[FFmpeg-devel] [rfc] ffmpeg security issue mailing list

Michael Niedermayer michael at niedermayer.cc
Thu Feb 9 16:54:04 EET 2017

On Thu, Feb 09, 2017 at 09:07:39AM -0500, Compn wrote:
> On Thu, 09 Feb 2017 13:24:53 +0000, Kieran Kunhya <kierank at obe.tv>
> wrote:
> > >
> > > I dont think we should give access to ffmpeg-security to everyone who
> > > wants to be on the list. This is of course something the community
> > > has to decide and not me, iam just err-ing on the safe side and am very
> > > restrictive on who is added.
> > >
> > 
> > This is a bogus argument considering how many people have commit access and
> > can commit whatever.
> honestly with the fearmongering? are you saying the russian ffmpeg
> developers can just commit whatever they want whenever they want?! also
> there are some chinese ffmpeg developers! even the president says china
> cant be trusted! the russians hacked the election and now they will put
> backdoors in ffmpeg!?!?!
> (this email is satire btw... i do not believe russia affected the us
> election, nor brexit. and china is cool with me.)

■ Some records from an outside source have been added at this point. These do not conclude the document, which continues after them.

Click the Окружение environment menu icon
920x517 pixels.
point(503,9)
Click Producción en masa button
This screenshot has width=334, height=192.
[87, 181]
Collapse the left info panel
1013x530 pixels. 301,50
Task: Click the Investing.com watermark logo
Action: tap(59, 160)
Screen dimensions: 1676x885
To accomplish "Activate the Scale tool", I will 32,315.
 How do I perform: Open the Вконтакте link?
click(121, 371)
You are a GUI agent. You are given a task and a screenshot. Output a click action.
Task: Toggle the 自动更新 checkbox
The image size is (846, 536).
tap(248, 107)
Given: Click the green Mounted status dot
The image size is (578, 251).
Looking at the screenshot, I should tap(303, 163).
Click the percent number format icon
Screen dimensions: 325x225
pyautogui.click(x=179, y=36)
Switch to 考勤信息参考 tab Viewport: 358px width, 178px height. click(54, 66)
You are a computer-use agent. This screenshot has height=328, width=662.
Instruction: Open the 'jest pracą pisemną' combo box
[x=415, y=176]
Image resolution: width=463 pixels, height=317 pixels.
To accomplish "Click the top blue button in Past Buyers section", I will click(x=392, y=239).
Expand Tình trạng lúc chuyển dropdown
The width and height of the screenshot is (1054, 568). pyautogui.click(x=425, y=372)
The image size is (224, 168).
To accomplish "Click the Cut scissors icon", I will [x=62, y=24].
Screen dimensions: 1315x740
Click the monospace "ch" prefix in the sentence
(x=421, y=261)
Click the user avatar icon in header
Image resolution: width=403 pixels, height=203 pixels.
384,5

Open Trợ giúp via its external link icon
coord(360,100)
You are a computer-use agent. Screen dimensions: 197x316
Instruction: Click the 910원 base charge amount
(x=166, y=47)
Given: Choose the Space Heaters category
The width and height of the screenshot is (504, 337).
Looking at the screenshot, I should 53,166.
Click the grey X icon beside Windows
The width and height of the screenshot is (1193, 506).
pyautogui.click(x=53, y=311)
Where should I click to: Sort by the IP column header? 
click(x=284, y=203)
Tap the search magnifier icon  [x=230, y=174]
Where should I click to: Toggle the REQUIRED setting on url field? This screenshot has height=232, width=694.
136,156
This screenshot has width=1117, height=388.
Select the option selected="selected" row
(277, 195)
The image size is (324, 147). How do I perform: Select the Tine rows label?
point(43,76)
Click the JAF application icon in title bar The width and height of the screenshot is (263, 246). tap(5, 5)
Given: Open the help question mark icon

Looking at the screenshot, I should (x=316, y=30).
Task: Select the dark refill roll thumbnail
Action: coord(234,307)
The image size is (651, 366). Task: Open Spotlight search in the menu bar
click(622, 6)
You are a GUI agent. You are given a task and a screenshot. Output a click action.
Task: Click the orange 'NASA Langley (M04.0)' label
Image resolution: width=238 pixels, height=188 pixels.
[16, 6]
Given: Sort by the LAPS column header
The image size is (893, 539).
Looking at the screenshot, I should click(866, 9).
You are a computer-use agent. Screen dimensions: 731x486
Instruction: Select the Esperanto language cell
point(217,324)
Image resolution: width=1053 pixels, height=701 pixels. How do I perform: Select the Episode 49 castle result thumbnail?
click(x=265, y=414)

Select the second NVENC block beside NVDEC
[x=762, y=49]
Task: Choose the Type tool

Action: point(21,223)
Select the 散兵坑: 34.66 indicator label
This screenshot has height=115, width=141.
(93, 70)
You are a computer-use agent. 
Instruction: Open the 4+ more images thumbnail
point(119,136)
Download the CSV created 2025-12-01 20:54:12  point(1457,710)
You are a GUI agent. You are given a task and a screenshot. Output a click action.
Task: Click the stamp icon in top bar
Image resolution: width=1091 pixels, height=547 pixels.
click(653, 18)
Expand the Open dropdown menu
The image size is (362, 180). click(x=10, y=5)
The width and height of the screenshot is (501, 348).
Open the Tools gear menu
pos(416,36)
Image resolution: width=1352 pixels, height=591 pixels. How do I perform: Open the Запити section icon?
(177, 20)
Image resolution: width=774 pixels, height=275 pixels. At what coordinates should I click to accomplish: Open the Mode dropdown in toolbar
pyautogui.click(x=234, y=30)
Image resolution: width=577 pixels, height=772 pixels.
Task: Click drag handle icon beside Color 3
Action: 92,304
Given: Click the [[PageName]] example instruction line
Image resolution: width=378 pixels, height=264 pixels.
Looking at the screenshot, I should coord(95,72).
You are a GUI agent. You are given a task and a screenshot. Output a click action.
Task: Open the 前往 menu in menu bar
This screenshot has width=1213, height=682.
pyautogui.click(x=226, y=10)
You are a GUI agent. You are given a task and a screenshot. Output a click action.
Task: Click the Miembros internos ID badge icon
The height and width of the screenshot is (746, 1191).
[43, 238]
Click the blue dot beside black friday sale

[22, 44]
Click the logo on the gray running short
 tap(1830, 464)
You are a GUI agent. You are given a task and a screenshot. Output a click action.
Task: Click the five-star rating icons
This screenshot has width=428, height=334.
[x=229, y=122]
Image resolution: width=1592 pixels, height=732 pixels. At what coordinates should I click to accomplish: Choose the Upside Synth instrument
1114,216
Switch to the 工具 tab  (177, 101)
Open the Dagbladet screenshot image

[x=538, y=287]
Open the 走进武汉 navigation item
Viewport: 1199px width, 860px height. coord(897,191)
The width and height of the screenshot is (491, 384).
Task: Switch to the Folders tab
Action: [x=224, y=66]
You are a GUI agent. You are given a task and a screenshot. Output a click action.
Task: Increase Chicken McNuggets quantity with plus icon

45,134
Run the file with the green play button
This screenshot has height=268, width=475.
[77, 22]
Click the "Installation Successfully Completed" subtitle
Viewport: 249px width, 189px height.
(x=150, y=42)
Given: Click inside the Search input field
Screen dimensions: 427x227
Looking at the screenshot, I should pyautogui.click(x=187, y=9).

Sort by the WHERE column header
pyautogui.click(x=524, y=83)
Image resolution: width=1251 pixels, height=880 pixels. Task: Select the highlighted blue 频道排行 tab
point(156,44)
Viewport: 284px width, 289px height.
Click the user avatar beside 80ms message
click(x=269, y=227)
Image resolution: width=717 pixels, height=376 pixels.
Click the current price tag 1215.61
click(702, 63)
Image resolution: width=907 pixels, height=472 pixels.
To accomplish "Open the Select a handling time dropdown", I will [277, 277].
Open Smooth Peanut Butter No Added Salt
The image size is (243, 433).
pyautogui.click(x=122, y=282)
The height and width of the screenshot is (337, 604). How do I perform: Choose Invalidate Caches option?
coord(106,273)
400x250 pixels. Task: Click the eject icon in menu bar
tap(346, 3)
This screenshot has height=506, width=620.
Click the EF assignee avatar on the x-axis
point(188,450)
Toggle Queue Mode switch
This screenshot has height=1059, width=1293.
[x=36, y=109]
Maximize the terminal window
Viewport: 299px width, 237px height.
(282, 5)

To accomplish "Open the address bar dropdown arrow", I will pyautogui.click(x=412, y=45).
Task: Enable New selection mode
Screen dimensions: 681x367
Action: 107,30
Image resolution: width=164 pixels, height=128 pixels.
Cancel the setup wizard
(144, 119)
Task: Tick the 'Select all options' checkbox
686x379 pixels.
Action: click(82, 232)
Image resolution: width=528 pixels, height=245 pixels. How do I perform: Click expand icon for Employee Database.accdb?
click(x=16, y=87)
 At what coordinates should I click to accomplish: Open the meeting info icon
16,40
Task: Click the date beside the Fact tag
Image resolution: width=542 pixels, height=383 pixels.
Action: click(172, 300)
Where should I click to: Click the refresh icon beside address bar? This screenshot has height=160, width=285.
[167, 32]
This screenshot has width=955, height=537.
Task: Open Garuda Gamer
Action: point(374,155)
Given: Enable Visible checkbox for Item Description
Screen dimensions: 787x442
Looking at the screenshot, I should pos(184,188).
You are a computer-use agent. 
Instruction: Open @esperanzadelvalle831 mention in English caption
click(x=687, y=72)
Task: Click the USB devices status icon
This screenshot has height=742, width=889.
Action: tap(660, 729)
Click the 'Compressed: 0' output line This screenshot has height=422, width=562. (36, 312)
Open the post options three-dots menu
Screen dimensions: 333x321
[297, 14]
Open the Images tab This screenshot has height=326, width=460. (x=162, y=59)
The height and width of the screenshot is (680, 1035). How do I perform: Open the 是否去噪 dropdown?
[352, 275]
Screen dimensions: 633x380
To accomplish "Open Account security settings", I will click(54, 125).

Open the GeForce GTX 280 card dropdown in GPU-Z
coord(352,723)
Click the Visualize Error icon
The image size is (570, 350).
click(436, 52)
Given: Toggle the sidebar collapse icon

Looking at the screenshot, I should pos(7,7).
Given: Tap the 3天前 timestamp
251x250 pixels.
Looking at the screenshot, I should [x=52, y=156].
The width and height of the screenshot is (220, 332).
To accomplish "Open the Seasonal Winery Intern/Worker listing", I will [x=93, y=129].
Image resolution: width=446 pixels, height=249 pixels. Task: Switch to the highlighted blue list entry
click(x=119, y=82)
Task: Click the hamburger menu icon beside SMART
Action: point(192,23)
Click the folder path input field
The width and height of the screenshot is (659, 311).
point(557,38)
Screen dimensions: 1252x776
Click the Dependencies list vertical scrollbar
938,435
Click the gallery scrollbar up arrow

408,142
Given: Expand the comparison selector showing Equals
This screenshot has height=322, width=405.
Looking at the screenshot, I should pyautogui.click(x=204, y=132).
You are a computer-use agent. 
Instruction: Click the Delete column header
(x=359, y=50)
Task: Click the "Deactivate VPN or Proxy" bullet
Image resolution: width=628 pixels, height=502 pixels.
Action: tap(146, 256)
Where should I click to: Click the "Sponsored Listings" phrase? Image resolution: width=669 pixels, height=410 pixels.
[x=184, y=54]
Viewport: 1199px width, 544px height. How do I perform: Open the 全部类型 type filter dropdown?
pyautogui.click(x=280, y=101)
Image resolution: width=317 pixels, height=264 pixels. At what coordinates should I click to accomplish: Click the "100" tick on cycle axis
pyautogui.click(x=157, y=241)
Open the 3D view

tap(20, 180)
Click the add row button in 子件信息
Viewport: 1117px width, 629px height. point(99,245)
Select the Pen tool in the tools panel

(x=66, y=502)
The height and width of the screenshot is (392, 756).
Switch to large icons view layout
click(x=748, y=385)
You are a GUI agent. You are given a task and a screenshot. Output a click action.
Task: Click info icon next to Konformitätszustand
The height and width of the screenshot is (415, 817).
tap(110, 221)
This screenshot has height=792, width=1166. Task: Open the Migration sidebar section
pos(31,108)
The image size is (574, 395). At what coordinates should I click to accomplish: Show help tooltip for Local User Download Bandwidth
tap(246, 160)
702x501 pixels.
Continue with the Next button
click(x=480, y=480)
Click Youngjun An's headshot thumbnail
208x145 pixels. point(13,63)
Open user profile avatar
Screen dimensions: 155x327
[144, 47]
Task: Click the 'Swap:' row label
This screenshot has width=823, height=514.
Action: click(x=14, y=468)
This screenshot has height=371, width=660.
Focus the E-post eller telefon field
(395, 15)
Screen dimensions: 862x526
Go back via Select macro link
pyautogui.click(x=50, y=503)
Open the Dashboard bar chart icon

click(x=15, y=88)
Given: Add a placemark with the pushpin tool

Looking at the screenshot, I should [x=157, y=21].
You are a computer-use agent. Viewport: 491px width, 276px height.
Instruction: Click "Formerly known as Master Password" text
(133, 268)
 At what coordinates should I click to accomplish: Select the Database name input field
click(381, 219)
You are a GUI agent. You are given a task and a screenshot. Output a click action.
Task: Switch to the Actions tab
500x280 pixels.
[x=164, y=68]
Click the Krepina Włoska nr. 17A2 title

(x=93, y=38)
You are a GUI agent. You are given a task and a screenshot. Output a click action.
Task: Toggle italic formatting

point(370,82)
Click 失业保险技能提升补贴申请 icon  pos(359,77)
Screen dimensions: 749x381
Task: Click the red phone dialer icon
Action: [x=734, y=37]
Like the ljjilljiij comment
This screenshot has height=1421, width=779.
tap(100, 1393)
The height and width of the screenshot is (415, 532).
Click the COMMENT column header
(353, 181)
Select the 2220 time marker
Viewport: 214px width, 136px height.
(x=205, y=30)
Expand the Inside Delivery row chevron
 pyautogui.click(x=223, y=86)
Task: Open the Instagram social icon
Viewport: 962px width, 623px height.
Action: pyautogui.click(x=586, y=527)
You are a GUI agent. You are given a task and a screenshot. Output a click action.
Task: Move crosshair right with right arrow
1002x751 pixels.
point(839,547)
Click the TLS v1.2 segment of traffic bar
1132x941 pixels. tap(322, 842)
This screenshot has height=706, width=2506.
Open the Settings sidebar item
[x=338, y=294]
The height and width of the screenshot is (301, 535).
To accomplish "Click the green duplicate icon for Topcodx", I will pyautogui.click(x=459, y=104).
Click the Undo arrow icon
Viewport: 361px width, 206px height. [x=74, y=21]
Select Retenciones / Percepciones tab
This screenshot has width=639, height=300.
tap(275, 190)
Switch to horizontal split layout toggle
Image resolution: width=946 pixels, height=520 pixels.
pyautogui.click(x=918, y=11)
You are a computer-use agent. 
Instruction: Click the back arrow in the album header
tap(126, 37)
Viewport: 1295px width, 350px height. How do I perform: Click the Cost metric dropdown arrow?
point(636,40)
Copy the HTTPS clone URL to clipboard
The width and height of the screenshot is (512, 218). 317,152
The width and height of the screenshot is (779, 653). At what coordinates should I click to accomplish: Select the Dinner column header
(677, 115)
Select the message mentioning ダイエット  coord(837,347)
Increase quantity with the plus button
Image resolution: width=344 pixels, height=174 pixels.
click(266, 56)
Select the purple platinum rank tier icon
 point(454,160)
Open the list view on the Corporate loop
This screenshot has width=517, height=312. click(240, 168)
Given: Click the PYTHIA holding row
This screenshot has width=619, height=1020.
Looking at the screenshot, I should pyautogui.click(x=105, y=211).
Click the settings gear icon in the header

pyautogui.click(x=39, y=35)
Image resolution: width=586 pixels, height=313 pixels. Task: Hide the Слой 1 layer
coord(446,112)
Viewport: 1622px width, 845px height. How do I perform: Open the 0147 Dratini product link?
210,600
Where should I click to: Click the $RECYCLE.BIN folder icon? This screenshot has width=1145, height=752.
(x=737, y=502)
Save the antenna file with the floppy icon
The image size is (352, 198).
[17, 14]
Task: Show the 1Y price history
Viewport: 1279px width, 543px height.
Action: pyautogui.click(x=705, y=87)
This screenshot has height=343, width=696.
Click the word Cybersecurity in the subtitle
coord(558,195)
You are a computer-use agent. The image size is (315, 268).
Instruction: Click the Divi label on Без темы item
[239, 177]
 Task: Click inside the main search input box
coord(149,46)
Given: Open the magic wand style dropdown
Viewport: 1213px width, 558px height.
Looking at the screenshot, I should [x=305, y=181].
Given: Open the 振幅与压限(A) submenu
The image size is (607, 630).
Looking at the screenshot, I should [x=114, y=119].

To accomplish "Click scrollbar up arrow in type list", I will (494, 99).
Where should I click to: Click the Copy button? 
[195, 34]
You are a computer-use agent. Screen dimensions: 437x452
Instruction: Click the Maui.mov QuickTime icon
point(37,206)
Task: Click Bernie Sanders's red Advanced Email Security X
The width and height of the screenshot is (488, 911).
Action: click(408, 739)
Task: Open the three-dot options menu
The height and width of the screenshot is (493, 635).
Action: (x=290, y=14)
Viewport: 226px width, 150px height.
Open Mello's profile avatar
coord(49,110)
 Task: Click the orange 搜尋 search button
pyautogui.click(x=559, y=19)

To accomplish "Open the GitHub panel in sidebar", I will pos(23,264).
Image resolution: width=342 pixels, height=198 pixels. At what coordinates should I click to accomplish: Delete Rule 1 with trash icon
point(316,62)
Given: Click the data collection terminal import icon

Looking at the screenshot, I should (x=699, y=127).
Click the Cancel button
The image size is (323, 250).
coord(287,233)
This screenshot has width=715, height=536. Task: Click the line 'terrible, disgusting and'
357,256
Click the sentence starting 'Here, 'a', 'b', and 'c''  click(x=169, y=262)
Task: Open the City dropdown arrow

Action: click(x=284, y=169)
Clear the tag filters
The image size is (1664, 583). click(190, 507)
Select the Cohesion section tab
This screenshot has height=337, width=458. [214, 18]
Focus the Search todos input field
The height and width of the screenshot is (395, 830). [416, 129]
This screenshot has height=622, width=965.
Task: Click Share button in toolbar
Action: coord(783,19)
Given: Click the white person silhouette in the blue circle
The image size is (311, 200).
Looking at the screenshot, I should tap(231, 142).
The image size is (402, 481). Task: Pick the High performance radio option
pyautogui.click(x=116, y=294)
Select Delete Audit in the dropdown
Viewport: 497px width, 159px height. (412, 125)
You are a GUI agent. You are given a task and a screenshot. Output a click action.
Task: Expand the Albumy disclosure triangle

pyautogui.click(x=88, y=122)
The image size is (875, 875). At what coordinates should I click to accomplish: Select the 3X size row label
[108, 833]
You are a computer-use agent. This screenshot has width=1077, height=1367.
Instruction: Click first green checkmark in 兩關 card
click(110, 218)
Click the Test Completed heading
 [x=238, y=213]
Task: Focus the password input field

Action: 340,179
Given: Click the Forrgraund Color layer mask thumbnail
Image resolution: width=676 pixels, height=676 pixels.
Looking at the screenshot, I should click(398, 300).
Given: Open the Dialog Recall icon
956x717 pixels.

> if kierank and wm4 want on the -security list, please put them on the
> security list.

> i doubt anyone will vote against their inclusion on the
> list.

maybe, but does anyone really think thats how ffmpeg-security
should be run ?

I think FFmpeg has a very good security history, theres a "name" to
loose here. My oppinion is that there should be a rule whatever that
rule is, and the community should decide this rule.

If the community wants only people who need access for their work in
FFmpeg to have access to ffmpeg-security then thats the rule.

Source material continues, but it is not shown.